Collected data entries
* * * * *

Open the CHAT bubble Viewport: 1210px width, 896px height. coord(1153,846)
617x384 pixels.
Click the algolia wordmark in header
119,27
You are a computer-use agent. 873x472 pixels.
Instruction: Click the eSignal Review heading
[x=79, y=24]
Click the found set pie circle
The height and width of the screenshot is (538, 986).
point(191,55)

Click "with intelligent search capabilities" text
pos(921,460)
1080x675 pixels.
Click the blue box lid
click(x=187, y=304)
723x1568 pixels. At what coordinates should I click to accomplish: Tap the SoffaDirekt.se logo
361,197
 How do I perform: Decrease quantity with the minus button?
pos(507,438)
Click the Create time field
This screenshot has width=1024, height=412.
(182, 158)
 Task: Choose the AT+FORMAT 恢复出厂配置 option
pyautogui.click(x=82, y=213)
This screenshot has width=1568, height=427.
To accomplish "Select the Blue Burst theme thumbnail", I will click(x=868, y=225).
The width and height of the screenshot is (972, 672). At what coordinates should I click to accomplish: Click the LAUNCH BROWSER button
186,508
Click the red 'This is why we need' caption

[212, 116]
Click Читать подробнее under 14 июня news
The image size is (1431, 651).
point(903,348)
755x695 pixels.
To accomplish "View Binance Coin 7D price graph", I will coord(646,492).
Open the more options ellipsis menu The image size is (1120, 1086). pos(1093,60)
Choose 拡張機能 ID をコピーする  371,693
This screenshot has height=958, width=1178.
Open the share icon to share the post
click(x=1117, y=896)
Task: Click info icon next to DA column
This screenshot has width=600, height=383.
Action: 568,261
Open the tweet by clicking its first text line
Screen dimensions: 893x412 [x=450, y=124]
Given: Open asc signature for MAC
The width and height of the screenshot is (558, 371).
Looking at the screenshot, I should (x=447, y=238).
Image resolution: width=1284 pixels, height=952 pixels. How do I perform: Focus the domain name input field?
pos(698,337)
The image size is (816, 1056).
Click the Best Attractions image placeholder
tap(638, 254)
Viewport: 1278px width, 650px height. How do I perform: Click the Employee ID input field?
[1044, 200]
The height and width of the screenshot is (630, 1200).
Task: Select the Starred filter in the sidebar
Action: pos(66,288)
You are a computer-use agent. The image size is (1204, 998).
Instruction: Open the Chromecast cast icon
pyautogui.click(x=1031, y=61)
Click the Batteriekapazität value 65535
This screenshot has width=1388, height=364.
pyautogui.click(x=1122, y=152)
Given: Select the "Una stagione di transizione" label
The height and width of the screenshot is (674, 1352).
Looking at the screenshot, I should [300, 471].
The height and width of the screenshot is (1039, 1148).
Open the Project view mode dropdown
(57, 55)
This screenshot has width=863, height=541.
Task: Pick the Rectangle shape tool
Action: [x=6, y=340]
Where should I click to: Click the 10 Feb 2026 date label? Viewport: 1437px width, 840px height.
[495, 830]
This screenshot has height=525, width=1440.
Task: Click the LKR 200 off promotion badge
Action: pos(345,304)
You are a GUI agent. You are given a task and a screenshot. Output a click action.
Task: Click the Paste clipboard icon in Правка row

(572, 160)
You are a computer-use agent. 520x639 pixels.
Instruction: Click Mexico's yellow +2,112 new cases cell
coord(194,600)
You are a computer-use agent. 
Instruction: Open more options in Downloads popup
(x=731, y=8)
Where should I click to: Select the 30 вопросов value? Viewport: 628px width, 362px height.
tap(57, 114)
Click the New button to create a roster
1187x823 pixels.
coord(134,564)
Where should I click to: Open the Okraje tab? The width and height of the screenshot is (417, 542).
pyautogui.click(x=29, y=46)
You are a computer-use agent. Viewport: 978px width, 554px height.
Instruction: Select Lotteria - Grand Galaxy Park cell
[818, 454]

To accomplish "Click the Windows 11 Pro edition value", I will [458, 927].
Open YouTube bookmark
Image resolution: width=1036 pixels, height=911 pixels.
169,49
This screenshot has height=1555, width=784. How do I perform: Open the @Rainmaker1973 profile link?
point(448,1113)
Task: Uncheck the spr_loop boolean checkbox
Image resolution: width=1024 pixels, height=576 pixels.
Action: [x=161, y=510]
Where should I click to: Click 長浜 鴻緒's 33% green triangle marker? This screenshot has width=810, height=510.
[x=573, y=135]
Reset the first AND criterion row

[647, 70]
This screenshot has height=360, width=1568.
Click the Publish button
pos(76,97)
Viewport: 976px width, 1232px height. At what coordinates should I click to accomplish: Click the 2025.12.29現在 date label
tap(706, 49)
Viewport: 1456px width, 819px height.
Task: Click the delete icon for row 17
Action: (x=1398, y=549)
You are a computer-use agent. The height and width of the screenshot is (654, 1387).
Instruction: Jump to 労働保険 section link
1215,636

* * * * *

# TRY IT:
Would you retype all of the data exactly as shown?

# ANSWER SECTION:
Open the CHAT bubble Viewport: 1210px width, 896px height. coord(1153,846)
617x384 pixels.
Click the algolia wordmark in header
119,27
You are a computer-use agent. 873x472 pixels.
Instruction: Click the eSignal Review heading
[x=79, y=24]
Click the found set pie circle
The height and width of the screenshot is (538, 986).
point(191,55)

Click "with intelligent search capabilities" text
pos(921,460)
1080x675 pixels.
Click the blue box lid
click(x=187, y=304)
723x1568 pixels. At what coordinates should I click to accomplish: Tap the SoffaDirekt.se logo
361,197
 How do I perform: Decrease quantity with the minus button?
pos(507,438)
Click the Create time field
This screenshot has width=1024, height=412.
(182, 158)
 Task: Choose the AT+FORMAT 恢复出厂配置 option
pyautogui.click(x=82, y=213)
This screenshot has width=1568, height=427.
To accomplish "Select the Blue Burst theme thumbnail", I will click(x=868, y=225).
The width and height of the screenshot is (972, 672). At what coordinates should I click to accomplish: Click the LAUNCH BROWSER button
186,508
Click the red 'This is why we need' caption

[212, 116]
Click Читать подробнее under 14 июня news
The image size is (1431, 651).
point(903,348)
755x695 pixels.
To accomplish "View Binance Coin 7D price graph", I will coord(646,492).
Open the more options ellipsis menu The image size is (1120, 1086). pos(1093,60)
Choose 拡張機能 ID をコピーする  371,693
This screenshot has height=958, width=1178.
Open the share icon to share the post
click(x=1117, y=896)
Task: Click info icon next to DA column
This screenshot has width=600, height=383.
Action: 568,261
Open the tweet by clicking its first text line
Screen dimensions: 893x412 [x=450, y=124]
Given: Open asc signature for MAC
The width and height of the screenshot is (558, 371).
Looking at the screenshot, I should (x=447, y=238).
Image resolution: width=1284 pixels, height=952 pixels. How do I perform: Focus the domain name input field?
pos(698,337)
The image size is (816, 1056).
Click the Best Attractions image placeholder
tap(638, 254)
Viewport: 1278px width, 650px height. How do I perform: Click the Employee ID input field?
[1044, 200]
The height and width of the screenshot is (630, 1200).
Task: Select the Starred filter in the sidebar
Action: pos(66,288)
You are a computer-use agent. The image size is (1204, 998).
Instruction: Open the Chromecast cast icon
pyautogui.click(x=1031, y=61)
Click the Batteriekapazität value 65535
This screenshot has width=1388, height=364.
pyautogui.click(x=1122, y=152)
Given: Select the "Una stagione di transizione" label
The height and width of the screenshot is (674, 1352).
Looking at the screenshot, I should [300, 471].
The height and width of the screenshot is (1039, 1148).
Open the Project view mode dropdown
(57, 55)
This screenshot has width=863, height=541.
Task: Pick the Rectangle shape tool
Action: [x=6, y=340]
Where should I click to: Click the 10 Feb 2026 date label? Viewport: 1437px width, 840px height.
[495, 830]
This screenshot has height=525, width=1440.
Task: Click the LKR 200 off promotion badge
Action: pos(345,304)
You are a GUI agent. You are given a task and a screenshot. Output a click action.
Task: Click the Paste clipboard icon in Правка row

(572, 160)
You are a computer-use agent. 520x639 pixels.
Instruction: Click Mexico's yellow +2,112 new cases cell
coord(194,600)
You are a computer-use agent. 
Instruction: Open more options in Downloads popup
(x=731, y=8)
Where should I click to: Select the 30 вопросов value? Viewport: 628px width, 362px height.
tap(57, 114)
Click the New button to create a roster
1187x823 pixels.
coord(134,564)
Where should I click to: Open the Okraje tab? The width and height of the screenshot is (417, 542).
pyautogui.click(x=29, y=46)
You are a computer-use agent. Viewport: 978px width, 554px height.
Instruction: Select Lotteria - Grand Galaxy Park cell
[818, 454]

To accomplish "Click the Windows 11 Pro edition value", I will [458, 927].
Open YouTube bookmark
Image resolution: width=1036 pixels, height=911 pixels.
169,49
This screenshot has height=1555, width=784. How do I perform: Open the @Rainmaker1973 profile link?
point(448,1113)
Task: Uncheck the spr_loop boolean checkbox
Image resolution: width=1024 pixels, height=576 pixels.
Action: [x=161, y=510]
Where should I click to: Click 長浜 鴻緒's 33% green triangle marker? This screenshot has width=810, height=510.
[x=573, y=135]
Reset the first AND criterion row

[647, 70]
This screenshot has height=360, width=1568.
Click the Publish button
pos(76,97)
Viewport: 976px width, 1232px height. At what coordinates should I click to accomplish: Click the 2025.12.29現在 date label
tap(706, 49)
Viewport: 1456px width, 819px height.
Task: Click the delete icon for row 17
Action: (x=1398, y=549)
You are a computer-use agent. The height and width of the screenshot is (654, 1387).
Instruction: Jump to 労働保険 section link
1215,636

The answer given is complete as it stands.